■ **PROBLEM TO SOLVE**
Using the listing that follows, return every line with the word "agent".
»»
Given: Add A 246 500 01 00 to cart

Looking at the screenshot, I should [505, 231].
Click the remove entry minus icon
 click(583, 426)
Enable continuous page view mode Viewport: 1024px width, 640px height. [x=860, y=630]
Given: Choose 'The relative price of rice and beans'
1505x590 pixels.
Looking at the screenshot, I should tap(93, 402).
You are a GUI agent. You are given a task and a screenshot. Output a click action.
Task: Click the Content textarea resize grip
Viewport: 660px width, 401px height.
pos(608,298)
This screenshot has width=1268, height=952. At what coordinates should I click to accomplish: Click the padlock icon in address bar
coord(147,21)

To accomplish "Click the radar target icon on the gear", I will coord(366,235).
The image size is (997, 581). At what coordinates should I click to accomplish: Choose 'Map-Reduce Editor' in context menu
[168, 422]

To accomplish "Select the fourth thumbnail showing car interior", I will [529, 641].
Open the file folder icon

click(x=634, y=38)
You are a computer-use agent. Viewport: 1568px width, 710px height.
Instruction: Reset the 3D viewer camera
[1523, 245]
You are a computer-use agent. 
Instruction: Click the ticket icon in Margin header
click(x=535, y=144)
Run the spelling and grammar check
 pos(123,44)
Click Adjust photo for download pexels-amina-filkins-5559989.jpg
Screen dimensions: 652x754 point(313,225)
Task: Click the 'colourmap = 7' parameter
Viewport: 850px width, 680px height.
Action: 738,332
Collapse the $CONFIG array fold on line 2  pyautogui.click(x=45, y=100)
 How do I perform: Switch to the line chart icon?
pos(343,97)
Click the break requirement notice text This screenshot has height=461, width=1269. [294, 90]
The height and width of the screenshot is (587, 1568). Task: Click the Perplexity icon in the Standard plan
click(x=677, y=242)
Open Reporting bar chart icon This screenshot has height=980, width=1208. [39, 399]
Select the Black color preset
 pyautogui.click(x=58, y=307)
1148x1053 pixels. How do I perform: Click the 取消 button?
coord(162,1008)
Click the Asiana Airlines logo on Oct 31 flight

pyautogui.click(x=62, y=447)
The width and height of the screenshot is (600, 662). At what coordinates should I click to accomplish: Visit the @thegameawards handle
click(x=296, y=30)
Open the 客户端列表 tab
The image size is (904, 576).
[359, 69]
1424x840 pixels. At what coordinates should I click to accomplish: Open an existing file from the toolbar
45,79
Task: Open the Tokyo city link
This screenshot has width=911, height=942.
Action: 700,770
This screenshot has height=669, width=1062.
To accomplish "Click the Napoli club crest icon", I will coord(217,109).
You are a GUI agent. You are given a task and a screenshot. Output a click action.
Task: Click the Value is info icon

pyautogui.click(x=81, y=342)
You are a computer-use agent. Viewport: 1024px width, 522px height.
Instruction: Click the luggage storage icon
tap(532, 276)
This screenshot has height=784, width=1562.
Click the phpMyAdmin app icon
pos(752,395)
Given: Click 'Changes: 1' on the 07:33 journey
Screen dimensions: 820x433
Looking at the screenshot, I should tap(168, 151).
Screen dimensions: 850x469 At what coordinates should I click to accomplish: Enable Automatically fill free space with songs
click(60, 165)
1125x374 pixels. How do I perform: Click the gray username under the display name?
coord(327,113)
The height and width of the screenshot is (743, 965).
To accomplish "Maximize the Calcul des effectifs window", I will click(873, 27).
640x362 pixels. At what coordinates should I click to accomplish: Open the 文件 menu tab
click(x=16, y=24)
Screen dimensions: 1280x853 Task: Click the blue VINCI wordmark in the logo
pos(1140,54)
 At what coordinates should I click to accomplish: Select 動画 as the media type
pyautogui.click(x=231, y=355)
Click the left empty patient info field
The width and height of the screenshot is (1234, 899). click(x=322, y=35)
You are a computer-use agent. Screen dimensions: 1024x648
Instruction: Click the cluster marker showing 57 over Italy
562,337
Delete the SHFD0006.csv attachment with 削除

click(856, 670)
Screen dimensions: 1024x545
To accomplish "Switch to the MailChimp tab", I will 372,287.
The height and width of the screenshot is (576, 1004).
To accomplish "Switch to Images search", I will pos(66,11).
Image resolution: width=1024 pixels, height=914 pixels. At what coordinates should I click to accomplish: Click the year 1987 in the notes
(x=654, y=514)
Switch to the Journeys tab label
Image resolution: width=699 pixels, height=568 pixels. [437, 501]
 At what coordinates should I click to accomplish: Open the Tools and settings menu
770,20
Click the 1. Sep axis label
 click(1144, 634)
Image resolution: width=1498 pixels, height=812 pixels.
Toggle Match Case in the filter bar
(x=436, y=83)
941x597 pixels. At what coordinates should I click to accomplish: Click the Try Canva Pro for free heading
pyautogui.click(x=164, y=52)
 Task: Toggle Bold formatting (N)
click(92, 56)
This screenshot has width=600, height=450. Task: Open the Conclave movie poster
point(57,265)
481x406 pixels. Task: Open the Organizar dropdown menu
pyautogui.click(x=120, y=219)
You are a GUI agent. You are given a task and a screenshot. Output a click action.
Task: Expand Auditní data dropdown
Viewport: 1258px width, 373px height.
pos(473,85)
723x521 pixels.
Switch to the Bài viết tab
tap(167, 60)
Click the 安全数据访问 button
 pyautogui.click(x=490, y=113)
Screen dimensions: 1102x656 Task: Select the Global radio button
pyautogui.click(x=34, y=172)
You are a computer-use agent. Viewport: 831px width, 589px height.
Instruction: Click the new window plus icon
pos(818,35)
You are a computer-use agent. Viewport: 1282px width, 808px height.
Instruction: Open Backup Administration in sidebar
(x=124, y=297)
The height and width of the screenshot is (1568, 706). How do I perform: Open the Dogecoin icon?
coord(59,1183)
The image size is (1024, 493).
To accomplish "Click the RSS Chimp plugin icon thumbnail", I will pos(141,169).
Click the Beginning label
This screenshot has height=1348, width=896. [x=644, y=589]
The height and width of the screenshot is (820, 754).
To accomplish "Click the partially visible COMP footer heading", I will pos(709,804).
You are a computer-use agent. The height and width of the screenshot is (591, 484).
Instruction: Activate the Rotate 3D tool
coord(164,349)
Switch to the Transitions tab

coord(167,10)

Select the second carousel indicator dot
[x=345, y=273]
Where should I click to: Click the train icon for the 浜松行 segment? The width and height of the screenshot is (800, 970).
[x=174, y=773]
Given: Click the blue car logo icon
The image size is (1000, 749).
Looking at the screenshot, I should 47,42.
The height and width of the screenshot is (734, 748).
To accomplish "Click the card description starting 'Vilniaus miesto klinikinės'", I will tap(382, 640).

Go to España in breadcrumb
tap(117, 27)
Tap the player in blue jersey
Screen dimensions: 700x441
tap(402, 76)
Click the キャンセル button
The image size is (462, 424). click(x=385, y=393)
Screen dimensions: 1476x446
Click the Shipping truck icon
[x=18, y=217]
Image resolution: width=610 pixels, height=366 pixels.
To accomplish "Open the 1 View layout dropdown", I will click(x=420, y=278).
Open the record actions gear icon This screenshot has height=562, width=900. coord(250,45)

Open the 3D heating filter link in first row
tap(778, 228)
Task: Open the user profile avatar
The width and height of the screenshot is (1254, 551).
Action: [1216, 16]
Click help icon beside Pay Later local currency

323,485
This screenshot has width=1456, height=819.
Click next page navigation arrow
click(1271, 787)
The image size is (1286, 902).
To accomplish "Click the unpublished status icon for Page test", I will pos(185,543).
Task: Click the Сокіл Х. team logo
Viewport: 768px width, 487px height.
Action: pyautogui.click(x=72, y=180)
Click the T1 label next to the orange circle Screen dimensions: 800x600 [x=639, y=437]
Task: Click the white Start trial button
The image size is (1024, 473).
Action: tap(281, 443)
««
■ **SOLUTION**
You are a GUI agent. You are given a task and a screenshot. Output a click action.
You are a computer-use agent. Viewport: 1568px width, 710px height.
You are a computer-use agent. 
You are a GUI agent. You are given a task and a screenshot. Output a click action.
You are a computer-use agent. Viewport: 1024px width, 522px height.
You are a computer-use agent. Screen dimensions: 1024x648
You are a GUI agent. You are given a task and a screenshot. Output a click action.
You are a computer-use agent. Viewport: 831px width, 589px height.
You are a computer-use agent. Viewport: 1282px width, 808px height.
You are a computer-use agent. The height and width of the screenshot is (591, 484).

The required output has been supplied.